Vivir en el corazón de María
Testimonio de una consagración que transforma la mirada, el corazón y la vida.
María es la prueba de cómo un hijo de Dios, aunque humano, puede «ser perfecto como el Padre es perfecto» desde el comienzo de su vida en la tierra hasta que se une a Él en la eternidad. En su identidad fiel al amor del Creador, veo cómo yo misma soy deseada y llamada a la misma fidelidad.
Fue transformador darme cuenta de que esto es cierto en cualquier etapa de la vida, independientemente del estado de nuestras debilidades o de la profundidad de nuestras caídas. No importa la cantidad ni la gravedad de los errores cometidos. La maternidad de Nuestra Señora, a través de su vida y de la Iglesia, me muestra el amor incondicional del Padre por cada corazón y me enseña a reconducir toda mi vida – deseos, voluntad, sueños, dudas, angustias e inclinaciones – hacia Él.

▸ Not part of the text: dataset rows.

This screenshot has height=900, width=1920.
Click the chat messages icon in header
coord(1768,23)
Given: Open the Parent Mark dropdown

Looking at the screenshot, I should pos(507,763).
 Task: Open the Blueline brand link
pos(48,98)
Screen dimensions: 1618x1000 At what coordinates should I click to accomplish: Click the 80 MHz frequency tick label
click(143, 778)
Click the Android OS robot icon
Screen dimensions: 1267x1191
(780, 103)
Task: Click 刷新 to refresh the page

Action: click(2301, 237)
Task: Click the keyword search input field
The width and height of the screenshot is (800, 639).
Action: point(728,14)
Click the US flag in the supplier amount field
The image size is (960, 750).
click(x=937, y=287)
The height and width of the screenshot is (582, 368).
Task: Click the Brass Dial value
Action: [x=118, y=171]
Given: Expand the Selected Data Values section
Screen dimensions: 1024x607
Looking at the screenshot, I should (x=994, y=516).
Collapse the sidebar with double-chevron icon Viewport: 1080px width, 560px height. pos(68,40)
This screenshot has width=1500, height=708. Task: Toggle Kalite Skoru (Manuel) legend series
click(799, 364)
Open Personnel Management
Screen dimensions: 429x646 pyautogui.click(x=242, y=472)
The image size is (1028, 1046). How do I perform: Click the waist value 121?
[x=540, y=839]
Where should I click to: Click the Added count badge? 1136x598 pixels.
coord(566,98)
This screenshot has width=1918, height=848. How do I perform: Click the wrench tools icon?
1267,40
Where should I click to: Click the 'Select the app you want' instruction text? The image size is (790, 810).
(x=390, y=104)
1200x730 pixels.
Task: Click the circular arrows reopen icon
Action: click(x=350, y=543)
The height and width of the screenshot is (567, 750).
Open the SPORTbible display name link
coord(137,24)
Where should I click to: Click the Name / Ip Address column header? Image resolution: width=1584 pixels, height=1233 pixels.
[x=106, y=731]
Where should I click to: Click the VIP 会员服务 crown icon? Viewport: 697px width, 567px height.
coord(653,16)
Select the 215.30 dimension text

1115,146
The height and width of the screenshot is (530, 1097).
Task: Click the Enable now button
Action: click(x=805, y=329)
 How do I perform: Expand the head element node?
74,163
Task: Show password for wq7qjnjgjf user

La Consagración Mariana me ha enseñado a querer vivir todo como ella: amar y confiar en el Padre, recibir el Espíritu Santo, conocer y seguir a Jesús.
No solo por el bien que le ha traído, sino porque ella está viva en el Cielo, cuidando de mí. María intercede por mí, responde a peticiones y preguntas concretas, me muestra cosas que le pido para comprender mejor, me consuela y me guía.
Tenemos una amistad real: hablo con ella todos los días, sobre todo. Ninguna amiga, ni siquiera mi querida madre, puede estar tan presente, conocer tan bien mi corazón o revestirme con las gracias que María me concede.
Pero lo más magnífico de esta amistad son los frutos. Más allá de las consolaciones, María me lleva a amar más a Dios.
Hija de Dios Padre, Madre de Dios Hijo y Esposa de Dios Espíritu Santo, enséñame cómo relacionarme con Él. En su santidad perfecta reconozco mi verdadera identidad, veo el verdadero rostro del ser humano, quien soy llamada a ser. Con María aprendo a vivir de verdad.